>> begin Records supplied

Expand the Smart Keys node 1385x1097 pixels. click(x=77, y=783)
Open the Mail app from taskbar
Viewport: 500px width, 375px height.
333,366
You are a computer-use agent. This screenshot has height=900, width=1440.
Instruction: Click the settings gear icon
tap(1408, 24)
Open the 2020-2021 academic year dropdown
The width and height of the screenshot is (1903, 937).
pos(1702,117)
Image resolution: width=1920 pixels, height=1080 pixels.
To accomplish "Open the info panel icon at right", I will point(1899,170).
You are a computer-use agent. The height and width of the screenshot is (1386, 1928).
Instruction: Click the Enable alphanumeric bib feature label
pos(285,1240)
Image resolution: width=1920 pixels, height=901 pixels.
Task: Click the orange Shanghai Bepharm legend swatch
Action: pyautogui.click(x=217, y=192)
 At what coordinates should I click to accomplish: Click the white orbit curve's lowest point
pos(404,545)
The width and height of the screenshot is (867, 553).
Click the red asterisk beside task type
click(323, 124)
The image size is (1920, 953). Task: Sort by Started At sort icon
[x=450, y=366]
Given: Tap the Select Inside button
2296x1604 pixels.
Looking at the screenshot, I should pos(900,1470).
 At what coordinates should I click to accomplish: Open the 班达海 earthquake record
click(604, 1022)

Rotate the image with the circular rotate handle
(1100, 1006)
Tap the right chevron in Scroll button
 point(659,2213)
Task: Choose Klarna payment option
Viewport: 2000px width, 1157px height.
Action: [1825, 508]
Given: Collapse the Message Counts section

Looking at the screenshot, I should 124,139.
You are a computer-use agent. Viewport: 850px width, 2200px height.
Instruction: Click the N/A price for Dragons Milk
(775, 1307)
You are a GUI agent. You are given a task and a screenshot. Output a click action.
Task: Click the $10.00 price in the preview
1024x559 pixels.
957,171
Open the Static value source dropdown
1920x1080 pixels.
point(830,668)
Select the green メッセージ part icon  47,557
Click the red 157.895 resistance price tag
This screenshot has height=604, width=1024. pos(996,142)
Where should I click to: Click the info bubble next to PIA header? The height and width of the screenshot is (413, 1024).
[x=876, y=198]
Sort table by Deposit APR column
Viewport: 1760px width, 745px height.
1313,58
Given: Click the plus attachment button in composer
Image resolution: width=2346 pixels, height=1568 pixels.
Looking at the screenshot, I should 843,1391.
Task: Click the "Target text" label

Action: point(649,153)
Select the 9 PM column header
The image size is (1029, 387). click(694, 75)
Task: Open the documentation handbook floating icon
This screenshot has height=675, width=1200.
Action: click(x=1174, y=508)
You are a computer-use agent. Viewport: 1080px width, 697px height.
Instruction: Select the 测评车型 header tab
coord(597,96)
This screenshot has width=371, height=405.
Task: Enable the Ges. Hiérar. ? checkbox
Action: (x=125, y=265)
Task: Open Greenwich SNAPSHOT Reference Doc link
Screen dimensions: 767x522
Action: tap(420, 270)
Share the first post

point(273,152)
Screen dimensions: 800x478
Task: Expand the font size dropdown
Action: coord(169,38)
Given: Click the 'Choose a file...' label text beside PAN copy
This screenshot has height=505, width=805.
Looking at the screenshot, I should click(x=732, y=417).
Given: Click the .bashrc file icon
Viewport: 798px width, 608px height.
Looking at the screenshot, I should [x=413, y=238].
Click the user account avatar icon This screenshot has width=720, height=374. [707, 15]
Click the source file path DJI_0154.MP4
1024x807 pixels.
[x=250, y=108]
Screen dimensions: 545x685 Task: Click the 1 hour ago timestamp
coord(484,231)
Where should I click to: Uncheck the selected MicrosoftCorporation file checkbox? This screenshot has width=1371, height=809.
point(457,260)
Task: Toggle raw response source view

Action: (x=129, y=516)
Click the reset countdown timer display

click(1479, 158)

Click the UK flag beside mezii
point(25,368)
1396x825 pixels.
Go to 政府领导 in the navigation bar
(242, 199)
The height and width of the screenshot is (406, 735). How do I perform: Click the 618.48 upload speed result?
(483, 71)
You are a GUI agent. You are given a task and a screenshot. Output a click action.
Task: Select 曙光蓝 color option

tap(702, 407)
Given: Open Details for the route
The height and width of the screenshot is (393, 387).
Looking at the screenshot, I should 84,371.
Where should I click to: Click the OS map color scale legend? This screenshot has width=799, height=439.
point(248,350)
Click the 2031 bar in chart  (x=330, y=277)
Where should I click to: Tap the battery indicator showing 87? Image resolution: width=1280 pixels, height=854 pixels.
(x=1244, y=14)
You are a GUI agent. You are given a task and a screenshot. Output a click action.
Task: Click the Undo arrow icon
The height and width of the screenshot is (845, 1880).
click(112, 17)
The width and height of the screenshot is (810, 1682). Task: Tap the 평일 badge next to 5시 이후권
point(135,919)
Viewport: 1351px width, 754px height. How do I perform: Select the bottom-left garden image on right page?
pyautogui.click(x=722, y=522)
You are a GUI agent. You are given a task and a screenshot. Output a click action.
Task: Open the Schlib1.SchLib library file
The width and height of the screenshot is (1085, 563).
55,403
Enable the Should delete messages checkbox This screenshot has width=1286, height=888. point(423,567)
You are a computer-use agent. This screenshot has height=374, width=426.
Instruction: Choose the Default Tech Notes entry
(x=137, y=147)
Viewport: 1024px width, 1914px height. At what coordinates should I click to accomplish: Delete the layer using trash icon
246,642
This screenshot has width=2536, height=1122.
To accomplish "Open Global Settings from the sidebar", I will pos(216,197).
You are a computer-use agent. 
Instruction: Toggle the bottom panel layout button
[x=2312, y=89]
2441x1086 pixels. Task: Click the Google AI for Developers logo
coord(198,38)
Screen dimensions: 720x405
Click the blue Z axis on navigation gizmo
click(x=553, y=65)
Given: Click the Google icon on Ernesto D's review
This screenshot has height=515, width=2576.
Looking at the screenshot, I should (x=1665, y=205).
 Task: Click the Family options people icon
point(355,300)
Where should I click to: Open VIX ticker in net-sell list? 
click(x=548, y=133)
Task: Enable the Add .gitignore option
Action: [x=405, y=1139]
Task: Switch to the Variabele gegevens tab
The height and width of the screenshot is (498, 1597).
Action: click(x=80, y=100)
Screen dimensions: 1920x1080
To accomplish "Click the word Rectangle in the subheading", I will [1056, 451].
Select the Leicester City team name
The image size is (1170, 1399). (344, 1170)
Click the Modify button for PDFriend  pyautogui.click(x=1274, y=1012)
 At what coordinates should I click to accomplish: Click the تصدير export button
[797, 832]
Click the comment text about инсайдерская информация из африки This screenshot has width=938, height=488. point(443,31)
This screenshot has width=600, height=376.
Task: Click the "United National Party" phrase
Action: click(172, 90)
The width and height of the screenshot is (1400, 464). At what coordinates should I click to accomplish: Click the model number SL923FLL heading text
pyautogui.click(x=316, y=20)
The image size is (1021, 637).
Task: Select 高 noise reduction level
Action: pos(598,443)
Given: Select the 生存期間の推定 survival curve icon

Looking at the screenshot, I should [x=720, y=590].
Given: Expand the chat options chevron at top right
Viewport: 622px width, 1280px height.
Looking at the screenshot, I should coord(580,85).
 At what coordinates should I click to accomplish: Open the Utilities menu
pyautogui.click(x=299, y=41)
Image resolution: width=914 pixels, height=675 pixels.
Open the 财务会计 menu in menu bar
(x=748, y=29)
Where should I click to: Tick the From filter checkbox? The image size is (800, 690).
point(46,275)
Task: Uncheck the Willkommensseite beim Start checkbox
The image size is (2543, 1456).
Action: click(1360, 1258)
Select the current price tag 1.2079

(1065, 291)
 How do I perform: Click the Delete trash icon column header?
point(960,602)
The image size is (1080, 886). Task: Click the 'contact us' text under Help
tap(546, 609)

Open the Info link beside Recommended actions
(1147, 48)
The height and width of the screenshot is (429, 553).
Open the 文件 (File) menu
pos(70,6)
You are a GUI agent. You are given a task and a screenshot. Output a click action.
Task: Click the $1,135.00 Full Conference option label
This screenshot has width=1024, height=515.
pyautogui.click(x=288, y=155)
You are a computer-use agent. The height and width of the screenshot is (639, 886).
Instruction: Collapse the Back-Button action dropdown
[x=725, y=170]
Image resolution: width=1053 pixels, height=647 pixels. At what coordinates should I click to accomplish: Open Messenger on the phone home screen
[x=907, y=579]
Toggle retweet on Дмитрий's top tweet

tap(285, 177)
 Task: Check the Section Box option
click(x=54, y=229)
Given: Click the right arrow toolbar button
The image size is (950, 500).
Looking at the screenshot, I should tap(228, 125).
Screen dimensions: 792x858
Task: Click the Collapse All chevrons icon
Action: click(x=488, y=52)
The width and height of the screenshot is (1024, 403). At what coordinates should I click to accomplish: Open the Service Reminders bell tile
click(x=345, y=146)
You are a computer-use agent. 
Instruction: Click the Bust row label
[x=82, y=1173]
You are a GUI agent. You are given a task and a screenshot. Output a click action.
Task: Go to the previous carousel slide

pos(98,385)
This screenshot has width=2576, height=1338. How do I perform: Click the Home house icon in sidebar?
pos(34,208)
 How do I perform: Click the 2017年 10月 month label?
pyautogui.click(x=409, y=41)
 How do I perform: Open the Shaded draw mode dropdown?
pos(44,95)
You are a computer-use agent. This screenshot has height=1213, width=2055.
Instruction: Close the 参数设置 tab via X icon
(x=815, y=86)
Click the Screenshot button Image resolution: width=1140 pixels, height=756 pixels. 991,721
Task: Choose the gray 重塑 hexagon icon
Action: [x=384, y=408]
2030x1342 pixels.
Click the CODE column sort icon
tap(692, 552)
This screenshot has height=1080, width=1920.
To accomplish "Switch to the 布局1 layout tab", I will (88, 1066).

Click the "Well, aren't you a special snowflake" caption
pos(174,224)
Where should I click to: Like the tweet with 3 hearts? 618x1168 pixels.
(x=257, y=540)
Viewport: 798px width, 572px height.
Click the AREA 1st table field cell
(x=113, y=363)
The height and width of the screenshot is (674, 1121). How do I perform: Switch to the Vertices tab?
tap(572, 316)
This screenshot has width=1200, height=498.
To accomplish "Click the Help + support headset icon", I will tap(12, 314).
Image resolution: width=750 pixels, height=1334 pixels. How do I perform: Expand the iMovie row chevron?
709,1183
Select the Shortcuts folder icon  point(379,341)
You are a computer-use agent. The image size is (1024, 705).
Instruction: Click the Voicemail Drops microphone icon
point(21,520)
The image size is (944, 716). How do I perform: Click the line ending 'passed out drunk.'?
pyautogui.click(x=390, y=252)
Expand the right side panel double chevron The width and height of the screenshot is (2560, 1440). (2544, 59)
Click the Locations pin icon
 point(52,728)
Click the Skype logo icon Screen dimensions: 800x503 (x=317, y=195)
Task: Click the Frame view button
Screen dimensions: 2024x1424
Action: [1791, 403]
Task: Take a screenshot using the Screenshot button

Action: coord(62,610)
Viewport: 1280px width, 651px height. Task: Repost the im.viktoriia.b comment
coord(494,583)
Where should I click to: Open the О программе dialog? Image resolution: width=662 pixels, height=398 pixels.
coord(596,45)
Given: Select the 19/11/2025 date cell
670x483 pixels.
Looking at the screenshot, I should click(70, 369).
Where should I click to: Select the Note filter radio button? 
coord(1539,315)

>> end Records supplied

> _The problem_
Recast the lines as a Markdown table with the columns Row and Line text, numbering the rows and skipping any blank lines. Begin at the line that contains "Enable the Should" and stop after the line that contains "I will pos(216,197).".

> _Exercise answer_
| Row | Line text |
|---|---|
| 1 | Enable the Should delete messages checkbox This screenshot has width=1286, height=888. point(423,567) |
| 2 | You are a computer-use agent. This screenshot has height=374, width=426. |
| 3 | Instruction: Choose the Default Tech Notes entry |
| 4 | (x=137, y=147) |
| 5 | Viewport: 1024px width, 1914px height. At what coordinates should I click to accomplish: Delete the layer using trash icon |
| 6 | 246,642 |
| 7 | This screenshot has width=2536, height=1122. |
| 8 | To accomplish "Open Global Settings from the sidebar", I will pos(216,197). |